Depending upon the embodiment, the biasing member 193 can include a
compression spring, coil spring, elastic member or any other
suitable type of bias generator.
[0118] As illustrated in FIGS. 10A-10C and 13A-13C, the body
interface portions 148, 156 of the magazine adapters 134, 138,
respectively, have a plurality of notches, protrusions or retaining
members 192, 194. In addition, each of the magazine adapters 134,
138 defines a plurality of flex slots 196, 198 having a plurality
of enlarged flex spaces 200, 202, respectively. The flex slots 196,
198 define a plurality of flexible sections 204, 206, respectively.
The flex slots 196, 198 facilitate the flexing of the flexible
sessions 204, 206 along the flex axis 208.
[0119] As illustrated in FIGS. 17-19, the user can squeeze the
flexible sections 204, 206 together until the retaining members 192
fit within the magazine receiving space 182. Then, the user can
align the retaining members 192, 194 with the coupling slots 178,
180, respectively. Next, the user can release the flexible sections
204, 206, at which point the flexible sections 204, 206 will
elastically move away from each other until the retaining members
192, 194 move into the coupling slots 178, 180, respectively. In an
embodiment, the flexible sections 204, 206 include a biasing
characteristic, including, but not limited to, an elastic
characteristic of the material used to construct the magazine
adapter 134, such as a flexible or semi-rigid polymer.
[0120] Next, as illustrated in FIGS. 19-20, the user can insert an
empty magazine 136 into the magazine adapter 134. In doing so, the
catch 154 (FIG. 11B) interlocks with the catch mating element 152
(FIG. 10A). As the user pushes in the forward direction 210, the
magazine 136 drives the magazine adapter 134 forward until the
adapter retainer 192 (FIG. 10C) reaches the securement member 189
(FIG. 16). At that point, the securement member 189, biased in a
vertical or upward direction 212 due to the biasing member 193,
moves into the adapter retainer 192, establishing a reversible
interlock, as shown in FIG. 20.
[0121] As illustrated in FIG. 21, to remove a magazine adapter 134
(carrying a loaded magazine 136) the user can pull upward on the
grasp 194. This upward force causes the securement member 189 (FIG.
16) to move downward and out of the adapter retainer 192 (FIG.

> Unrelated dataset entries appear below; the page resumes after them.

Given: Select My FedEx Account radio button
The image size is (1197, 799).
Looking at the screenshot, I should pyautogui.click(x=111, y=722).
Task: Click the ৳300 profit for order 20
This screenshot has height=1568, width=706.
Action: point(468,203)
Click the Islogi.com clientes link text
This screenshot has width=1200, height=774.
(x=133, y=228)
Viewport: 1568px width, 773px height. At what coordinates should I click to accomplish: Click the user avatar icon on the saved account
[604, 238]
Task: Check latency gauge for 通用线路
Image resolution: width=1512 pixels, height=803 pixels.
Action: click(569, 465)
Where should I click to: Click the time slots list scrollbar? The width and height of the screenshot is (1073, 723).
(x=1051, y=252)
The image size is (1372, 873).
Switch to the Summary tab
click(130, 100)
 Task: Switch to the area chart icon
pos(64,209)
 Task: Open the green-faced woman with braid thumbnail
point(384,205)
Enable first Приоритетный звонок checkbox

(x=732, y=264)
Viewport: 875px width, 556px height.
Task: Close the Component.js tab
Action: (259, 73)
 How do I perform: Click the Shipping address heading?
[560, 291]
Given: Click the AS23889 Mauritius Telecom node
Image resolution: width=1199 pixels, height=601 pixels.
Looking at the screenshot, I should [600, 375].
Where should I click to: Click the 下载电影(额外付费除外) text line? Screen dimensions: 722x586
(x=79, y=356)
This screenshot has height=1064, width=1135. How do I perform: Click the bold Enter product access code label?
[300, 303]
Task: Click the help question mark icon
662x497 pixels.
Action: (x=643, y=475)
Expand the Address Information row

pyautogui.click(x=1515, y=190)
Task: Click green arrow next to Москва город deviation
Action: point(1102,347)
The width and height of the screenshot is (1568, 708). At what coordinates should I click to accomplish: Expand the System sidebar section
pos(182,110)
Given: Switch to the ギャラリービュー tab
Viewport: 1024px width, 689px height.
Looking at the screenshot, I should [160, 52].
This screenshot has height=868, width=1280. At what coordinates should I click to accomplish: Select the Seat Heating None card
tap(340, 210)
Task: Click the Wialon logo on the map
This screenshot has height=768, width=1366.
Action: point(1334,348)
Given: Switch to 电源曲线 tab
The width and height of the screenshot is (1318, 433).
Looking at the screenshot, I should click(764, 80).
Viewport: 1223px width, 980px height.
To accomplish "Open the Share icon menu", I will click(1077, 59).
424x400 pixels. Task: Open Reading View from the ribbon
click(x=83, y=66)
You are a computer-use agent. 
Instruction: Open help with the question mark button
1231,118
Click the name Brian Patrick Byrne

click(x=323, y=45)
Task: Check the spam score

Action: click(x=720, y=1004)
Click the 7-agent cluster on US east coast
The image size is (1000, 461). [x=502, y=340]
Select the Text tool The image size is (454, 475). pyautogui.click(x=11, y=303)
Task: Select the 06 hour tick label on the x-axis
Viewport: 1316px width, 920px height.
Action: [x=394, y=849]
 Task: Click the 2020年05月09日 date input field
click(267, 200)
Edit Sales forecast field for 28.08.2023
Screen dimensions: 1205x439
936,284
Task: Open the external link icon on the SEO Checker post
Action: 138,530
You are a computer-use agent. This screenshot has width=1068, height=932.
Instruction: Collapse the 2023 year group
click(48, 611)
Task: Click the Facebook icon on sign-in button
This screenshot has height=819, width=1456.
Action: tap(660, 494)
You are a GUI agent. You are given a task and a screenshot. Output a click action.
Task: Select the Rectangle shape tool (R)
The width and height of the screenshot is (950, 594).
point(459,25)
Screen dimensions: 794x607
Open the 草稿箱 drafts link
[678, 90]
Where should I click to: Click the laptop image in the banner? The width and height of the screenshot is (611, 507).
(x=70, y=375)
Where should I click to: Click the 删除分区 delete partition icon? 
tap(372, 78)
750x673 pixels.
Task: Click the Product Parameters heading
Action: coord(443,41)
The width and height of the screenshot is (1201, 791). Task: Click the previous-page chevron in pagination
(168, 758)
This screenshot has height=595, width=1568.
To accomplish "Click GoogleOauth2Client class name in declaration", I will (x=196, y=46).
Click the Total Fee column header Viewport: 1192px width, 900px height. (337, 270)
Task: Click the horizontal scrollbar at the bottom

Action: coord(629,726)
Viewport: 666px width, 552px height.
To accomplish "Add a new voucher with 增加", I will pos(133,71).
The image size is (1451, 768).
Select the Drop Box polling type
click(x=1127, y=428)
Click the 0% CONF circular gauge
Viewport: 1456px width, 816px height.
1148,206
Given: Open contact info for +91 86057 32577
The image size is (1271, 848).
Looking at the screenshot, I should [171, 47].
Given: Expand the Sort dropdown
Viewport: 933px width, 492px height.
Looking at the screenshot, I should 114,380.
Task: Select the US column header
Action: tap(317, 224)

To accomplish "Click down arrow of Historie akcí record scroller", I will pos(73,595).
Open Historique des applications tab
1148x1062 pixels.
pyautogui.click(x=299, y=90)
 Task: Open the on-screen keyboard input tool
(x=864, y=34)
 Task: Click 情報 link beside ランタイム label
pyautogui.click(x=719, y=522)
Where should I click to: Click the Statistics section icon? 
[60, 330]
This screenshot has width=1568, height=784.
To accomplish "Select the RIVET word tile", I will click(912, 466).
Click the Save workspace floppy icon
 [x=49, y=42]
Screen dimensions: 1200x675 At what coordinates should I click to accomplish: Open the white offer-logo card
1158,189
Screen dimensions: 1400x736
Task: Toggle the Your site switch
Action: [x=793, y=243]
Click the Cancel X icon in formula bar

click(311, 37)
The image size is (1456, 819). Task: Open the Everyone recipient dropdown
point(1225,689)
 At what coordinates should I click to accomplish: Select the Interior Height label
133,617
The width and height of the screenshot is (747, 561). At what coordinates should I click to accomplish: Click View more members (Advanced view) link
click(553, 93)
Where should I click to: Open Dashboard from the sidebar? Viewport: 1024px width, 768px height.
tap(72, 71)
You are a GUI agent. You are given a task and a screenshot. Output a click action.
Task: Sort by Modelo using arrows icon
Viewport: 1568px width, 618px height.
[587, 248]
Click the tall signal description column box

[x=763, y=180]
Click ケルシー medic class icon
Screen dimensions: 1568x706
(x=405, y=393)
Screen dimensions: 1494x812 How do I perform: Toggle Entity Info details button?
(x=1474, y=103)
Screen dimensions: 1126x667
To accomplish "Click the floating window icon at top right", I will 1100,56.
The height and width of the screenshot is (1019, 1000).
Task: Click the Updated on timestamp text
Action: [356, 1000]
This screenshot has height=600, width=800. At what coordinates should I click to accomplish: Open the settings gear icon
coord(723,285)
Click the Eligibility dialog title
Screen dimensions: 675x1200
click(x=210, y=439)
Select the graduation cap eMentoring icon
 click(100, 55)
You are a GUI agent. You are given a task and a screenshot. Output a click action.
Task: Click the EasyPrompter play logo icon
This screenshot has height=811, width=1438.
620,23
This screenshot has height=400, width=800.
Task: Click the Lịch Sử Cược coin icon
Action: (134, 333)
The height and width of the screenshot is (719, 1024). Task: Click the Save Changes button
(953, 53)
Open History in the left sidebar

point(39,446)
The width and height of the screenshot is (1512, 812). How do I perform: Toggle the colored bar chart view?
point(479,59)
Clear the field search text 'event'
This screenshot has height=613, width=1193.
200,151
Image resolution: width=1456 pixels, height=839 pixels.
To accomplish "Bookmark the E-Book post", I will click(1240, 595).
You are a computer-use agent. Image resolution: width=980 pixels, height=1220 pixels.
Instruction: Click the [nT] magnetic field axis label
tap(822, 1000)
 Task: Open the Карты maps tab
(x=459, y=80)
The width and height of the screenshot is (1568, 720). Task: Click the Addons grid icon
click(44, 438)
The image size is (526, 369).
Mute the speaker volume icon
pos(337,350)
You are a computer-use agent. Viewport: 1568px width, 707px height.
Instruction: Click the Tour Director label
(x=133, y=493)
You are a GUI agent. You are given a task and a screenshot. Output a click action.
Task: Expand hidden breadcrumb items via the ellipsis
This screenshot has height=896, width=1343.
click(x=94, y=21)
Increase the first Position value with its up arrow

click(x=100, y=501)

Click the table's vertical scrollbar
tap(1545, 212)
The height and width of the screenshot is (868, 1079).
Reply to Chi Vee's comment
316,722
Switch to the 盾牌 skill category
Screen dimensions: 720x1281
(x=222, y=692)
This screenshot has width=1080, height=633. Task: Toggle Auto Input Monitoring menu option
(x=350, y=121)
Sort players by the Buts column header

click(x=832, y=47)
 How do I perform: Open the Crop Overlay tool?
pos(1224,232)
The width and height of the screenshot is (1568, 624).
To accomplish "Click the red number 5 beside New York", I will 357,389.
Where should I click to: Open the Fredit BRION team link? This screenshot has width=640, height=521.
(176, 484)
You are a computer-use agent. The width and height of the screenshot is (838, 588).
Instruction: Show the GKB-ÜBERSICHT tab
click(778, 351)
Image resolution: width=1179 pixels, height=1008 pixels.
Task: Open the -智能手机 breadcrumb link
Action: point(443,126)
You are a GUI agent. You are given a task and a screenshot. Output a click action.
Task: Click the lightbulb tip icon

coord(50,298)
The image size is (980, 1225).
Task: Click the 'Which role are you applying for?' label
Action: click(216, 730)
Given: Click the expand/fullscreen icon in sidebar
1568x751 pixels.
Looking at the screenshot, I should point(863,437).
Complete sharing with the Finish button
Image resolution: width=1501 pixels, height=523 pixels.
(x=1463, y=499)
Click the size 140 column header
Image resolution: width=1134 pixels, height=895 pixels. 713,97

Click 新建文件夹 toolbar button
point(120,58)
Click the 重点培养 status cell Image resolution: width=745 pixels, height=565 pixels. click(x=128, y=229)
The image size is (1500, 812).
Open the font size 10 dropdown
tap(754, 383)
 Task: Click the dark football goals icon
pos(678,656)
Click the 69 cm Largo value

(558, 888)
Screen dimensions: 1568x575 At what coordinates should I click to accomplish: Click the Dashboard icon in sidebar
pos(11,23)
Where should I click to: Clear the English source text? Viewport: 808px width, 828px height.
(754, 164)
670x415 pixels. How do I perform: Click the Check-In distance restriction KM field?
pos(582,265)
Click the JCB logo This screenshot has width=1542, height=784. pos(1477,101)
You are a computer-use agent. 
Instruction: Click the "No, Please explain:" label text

10C). This frees the magazine adapter 134 for removal from the
firearm magazine loader 10.
[0122] For loading purposes, however, the user will keep the
magazine adapter 134 (carrying an empty Magazine 136) installed in
the firearm magazine loader 10. Next, referring to FIGS. 22-32, the
user can dump or pour a box or handful of ammunition cartridge
units 214 into the receptacle 30. In an embodiment illustrated in
FIG. 32, each ammunition cartridge unit 214 includes a rim end 216
defining an annular recess, a bullet end 218 and a tubular case 221
extending between the rim end 216 and the bullet end 218. The
ammunition cartridge unit 214 has a length dimension 220. In an
embodiment, the case 221 has a diameter 223, and the bullet end 218
is heavier than the rim end 216. For example, the bullet end 218
can have a higher density that the rim end 216. The bullet end 218
can be constructed of a solid lead core or a hollowed tip
constructed of lead. As shown in FIG. 31, the ammunition cartridge
units 214 can be oriented so that: (a) multiple ammunition
cartridge units 214 simultaneously pass through the receptacle
opening 88, which is partially defined by the agitator concave
surface 222, as shown in FIG. 24; (b) the rim end 216 of any of the
ammunition cartridge units 214 is oriented below or downward from
the bullet end 218, wherein the ammunition cartridge unit 214
travels downward with the rim end 216 first; or (c) the bullet end
218 of any of the ammunition cartridge units 214 is oriented below
or downward from the rim end 216, wherein the ammunition cartridge
unit 214 travels downward with the bullet end 218 first.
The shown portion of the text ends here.